À Toulouse, autour de la gare Matabiau, il y a des sex-shops, des bars à filles et des enseignes avec des cœurs roses qui clignotent. C’est là que se trouvent les locaux de Grisélidis, une association de santé communautaire travaillant avec les travailleur-se-s du sexe. Rencontre avec Corinne et Rizzo, salariées de Grisélidis.
1Vous vous présentez comme une association de santé communautaire, ce qui est plutôt récent et encore minoritaire en France. Pouvez-vous commencer par nous expliquer comment fonctionnent les dispositifs classiques à destination des prostituées ?
2Après la fermeture des bordels, les premiers lieux à destination des prostituées sont les « services de prévention et de réadaptation sociale » (SPRS) prévus par l’État dès 1960. La prostitution est alors définie comme un fléau, les prostituées comme des victimes et des inadaptées sociales. Les termes sont importants, ce sont des représentations qui pèsent vraiment sur les personnes. Les SPRS ne se sont jamais vraiment mis en place, mais la vision qu’ils incarnaient est restée prégnante chez les travailleurs sociaux. Dans les années 1990, ceux-ci ne voulaient pas entendre parler d’action sanitaire parce que c’était vu comme une manifestation de complaisance envers la prostitution, et un retour à l’époque où l’État contrôlait et réglementait l’aspect sanitaire des maisons closes.

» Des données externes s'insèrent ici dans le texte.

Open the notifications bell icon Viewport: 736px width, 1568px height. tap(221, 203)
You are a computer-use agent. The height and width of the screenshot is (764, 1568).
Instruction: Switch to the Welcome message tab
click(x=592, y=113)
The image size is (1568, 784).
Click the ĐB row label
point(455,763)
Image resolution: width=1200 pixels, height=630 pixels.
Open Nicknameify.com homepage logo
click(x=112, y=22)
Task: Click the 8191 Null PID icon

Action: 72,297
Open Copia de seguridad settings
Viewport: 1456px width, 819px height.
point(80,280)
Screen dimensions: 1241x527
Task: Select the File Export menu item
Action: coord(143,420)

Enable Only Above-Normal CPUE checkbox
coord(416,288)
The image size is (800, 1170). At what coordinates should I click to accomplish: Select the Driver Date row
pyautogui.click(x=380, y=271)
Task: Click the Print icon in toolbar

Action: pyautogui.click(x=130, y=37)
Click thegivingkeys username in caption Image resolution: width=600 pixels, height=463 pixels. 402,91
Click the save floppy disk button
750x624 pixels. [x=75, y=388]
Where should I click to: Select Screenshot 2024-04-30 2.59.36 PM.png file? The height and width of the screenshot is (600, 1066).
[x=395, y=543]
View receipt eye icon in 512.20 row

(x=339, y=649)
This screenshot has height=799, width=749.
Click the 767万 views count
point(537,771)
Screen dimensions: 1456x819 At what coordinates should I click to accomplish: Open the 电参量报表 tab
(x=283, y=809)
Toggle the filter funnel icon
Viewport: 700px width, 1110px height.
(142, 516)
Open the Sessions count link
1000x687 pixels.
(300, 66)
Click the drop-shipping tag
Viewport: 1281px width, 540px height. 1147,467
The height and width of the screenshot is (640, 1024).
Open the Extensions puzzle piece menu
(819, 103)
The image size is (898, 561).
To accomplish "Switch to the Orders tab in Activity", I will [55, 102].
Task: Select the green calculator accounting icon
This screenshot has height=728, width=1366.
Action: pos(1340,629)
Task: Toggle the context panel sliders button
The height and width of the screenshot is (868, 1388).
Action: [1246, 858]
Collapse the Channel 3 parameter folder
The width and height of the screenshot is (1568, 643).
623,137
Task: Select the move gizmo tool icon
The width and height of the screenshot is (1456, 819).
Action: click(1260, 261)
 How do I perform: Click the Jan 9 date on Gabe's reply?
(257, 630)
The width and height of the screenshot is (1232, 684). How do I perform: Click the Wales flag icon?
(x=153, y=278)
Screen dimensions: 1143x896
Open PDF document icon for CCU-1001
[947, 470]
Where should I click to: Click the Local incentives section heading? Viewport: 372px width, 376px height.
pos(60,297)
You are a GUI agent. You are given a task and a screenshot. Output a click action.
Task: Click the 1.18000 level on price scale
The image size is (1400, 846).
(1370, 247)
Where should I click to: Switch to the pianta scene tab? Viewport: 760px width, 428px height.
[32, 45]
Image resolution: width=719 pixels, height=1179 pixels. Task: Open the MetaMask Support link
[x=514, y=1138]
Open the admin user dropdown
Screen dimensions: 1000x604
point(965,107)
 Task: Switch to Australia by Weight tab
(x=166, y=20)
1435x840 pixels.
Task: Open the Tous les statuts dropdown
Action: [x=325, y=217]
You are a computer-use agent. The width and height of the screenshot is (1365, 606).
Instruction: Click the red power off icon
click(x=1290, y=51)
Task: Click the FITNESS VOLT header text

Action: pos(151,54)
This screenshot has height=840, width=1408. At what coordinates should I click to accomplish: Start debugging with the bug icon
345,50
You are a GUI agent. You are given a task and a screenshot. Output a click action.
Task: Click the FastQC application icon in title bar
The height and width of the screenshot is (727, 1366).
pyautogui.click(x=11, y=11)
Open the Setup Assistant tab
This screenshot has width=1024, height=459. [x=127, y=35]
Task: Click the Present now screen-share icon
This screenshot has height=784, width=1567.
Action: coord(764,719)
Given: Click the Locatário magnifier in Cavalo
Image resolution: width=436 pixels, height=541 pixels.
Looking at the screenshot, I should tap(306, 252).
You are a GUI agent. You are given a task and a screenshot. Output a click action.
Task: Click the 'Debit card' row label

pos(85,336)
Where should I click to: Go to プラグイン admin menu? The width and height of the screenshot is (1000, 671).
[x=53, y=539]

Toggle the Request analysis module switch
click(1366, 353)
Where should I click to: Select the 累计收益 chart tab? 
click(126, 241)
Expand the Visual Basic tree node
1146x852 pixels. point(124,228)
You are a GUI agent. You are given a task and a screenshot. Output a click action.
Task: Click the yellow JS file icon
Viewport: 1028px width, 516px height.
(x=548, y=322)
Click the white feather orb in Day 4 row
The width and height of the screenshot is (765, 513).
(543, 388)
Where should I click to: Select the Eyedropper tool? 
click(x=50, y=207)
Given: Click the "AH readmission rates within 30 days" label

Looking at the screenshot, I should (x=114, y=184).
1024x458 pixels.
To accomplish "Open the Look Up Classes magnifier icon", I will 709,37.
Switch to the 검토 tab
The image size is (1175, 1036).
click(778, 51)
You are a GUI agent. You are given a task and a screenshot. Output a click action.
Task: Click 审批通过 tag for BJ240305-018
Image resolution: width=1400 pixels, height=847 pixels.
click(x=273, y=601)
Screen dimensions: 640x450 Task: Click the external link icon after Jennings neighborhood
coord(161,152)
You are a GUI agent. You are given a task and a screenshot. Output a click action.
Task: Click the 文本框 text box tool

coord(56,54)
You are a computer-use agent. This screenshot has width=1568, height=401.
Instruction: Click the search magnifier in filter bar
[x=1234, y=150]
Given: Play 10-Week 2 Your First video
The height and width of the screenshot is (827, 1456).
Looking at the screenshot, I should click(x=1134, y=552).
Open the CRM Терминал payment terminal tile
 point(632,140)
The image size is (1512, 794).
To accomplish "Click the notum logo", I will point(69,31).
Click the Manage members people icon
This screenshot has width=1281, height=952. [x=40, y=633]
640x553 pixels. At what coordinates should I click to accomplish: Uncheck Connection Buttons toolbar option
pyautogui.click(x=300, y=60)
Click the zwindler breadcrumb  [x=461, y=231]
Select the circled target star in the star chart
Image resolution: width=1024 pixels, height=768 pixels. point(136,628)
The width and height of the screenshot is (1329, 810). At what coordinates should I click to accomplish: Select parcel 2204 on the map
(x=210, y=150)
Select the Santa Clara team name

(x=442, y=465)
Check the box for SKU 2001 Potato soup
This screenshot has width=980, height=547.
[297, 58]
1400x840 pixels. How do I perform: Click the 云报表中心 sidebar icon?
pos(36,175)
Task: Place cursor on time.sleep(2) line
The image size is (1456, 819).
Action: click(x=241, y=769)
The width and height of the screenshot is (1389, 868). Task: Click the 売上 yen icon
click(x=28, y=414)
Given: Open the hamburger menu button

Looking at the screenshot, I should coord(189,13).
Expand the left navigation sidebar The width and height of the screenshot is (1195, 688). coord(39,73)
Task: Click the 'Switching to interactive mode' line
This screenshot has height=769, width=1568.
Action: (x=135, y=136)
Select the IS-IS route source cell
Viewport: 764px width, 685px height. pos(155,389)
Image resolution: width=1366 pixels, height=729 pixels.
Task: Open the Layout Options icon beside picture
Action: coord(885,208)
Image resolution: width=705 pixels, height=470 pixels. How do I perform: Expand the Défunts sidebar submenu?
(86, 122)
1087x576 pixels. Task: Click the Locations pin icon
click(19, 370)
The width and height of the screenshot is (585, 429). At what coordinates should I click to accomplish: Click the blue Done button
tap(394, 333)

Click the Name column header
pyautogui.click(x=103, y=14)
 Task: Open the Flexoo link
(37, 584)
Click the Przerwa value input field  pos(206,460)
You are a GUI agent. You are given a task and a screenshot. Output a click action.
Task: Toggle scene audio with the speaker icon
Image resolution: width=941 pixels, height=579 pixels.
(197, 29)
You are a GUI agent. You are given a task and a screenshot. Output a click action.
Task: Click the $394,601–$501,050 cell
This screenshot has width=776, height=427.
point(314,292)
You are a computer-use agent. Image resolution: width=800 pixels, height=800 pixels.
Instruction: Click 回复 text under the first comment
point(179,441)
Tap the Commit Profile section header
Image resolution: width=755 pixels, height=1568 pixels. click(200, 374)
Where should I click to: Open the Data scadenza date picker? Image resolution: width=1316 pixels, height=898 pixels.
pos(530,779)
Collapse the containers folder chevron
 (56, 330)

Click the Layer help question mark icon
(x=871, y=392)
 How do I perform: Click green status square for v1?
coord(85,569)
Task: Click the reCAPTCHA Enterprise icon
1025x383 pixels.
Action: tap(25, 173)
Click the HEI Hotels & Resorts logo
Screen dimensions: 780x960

3Depuis longtemps existaient – et il en existe toujours – des associations abolitionnistes d’obédience catholique, telles que le mouvement du Nid. Elles ne voulaient surtout pas distribuer de préservatifs parce qu’elles considéraient que c’était cautionner la prostitution. Avant qu’on arrive, aucun regard de santé n’était porté sur l’accompagnement des personnes, c’était purement social, basé uniquement sur la réinsertion, la réadaptation, la rééducation. Il fallait sortir de la prostitution pour pouvoir accéder aux services proposés. C’était vraiment sur le mode de l’injonction. Mais ça ne marchait pas !
4Pourquoi ?
5Personne ne venait. Dans les années 1990, de nouvelles populations sont arrivées dans la prostitution : de jeunes garçons travestis, des personnes transgenre, qui commençaient à travailler plus visiblement, des migrantes aussi. Ne venaient dans ces services que les personnes dites « traditionnelles », et encore, très peu. Vu comme elles étaient reçues, elles ont développé une grande méfiance. Tout notre travail est justement d’aller vers. Le plus important à mon avis, c’est que la santé communautaire s’est organisée avec des travailleuses du sexe, dès le début, dans les équipes salariées et les conseils d’administration. Ça a été une rupture énorme : celles qui étaient considérées comme des inadaptées sociales devenaient des salariées de la santé communautaire, avec un savoir-faire et une expérience valorisés.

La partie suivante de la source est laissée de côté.